Generasi tua, muda, anak-anak yang ada di Periode 1990-an hingga awal 2000-an, masih
bebas akses ke pantai untuk rekreasi atau kepentingan ekonomi. Begitupun ruang kelola
nelayan masih sangat luas. Namun kini, orang tua, muda, dan anak-anak sudah sulit bahkan
tertutup aksesnya ke pantai.

Bahkan pengakuan dari warga, untuk sekadar parkir motor di sekitar hotel yang ada di pasir
panjang saja dilarang oleh pihak keamanan hotel. Di sinilah letak ketidakadilan antar generasi
itu. Kebijakan pemkot di pesisir Kupang yang mengakibatkan ketidakadilan ini terjadi,”
sebutnya. Selain itu, ruang kelola dan rekreasi rakyat tidak nyaman dan kian terbatas di
pesisir. Tercemarnya laut Kupang oleh sampah pembangunan dan adanya kebijakan
“menemboki” pesisir membuat nelayan dan rakyat kebanyakan tidak punya akses.
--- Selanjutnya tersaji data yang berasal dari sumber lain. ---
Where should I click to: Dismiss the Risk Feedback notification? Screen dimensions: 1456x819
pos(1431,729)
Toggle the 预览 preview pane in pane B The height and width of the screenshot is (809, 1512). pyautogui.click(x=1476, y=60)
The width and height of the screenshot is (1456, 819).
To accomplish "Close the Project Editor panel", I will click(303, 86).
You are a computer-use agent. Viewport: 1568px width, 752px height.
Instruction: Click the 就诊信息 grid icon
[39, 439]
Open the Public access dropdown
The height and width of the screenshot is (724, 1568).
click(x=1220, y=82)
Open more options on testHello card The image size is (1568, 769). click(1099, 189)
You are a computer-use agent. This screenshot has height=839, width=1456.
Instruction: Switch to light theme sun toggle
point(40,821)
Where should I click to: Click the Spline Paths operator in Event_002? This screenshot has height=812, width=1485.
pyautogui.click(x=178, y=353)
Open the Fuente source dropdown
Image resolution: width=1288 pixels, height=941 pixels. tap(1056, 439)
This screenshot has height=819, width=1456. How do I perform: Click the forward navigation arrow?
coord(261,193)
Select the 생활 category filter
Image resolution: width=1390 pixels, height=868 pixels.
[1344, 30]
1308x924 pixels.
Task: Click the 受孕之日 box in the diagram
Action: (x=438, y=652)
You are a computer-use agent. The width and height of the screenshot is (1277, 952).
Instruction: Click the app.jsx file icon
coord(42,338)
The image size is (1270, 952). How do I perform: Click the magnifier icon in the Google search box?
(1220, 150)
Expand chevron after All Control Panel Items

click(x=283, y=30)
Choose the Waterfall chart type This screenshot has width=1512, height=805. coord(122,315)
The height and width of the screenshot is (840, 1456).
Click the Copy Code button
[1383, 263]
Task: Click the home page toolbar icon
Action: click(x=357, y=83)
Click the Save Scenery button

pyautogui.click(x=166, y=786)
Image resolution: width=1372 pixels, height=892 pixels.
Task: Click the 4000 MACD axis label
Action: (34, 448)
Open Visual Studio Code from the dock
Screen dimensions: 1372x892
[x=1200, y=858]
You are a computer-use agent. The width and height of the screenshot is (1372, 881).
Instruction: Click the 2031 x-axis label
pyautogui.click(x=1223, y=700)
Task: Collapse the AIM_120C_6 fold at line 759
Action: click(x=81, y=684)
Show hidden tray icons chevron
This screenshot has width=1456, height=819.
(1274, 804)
Padahal UU No 1 tahun 2014 tentang perubahan atas UU No 27 tahun 2007 tentang


pengelolaan wilayah pesisir dan pulau pulau kecil. Daerah sempadan pantai adalah kawasan
milik negara yang hanya boleh untuk konservasi, rekreasi rakyat dan pembangunan yang
terkait dengan infrastruktur ruang publik rakyat. Dan daerah sempadan pantai adalah 100
meter dari batas air pasang tertinggi. “Faktanya di Kota Kupang hal itu tidak sesuai,”
katanya. fakta lain yakni area konservasi dan ketahanan menghadapi bencana. Dengan
kebijakan Pemkot, area konservasi berkurang drastis. Hal ini dapat mengakibatkan rusaknya
ekosistem pesisir dan laut di Kota Kupang. Hilangnya mental Maritim. Potret kebijakan
pemkot bila terus dipertahankan seperti saat ini maka mental maritim kita akan hilang. Kita
akan semakin abai dengan pesisir dan laut. Tidak mungkin menciptakan mental cinta laut
kepada generasi kita kalau akses terhadap laut pesisir saja kian dipersulit dari waktu ke
waktu.

Koordinator Kota, Pesisir dan Kelautan WALHI NTT, beberapa minggu terakhir, warga Kota
Kupang melakukan protes atas kebijakan pemerintah Kota Kupang memberikan Teluk
Kupang kepada investor. Warga menginginkan agar kawasan teluk kupang menjadi ruang
terbuka hijau bagi publik di Kota Kupang bukan untuk investor. Permintaan ini, lanjut dia,
lantaran warga sudah muak dengan kebijakan pemkot yang terus memberikan ijin
pembangunan hotel dan bisnis lainnya di pesisir Kupang atas nama pembangunan. Kita bisa
melihat betapa kawasan pasir panjang kini ruang publiknya kian tidak memadai. Yang terjadi,
deretan hotel- hotel dan bisnis lain yang mengakibatkan sulitnya akses warga dan nelayan ke
pesisir serta tercemarnya laut Kupang. Pemerintah Kota Kupang gagal untuk mewujudkan
peradaban kota pesisir (Maritim) yang berkelanjutan dan berkeadilan buat warganya.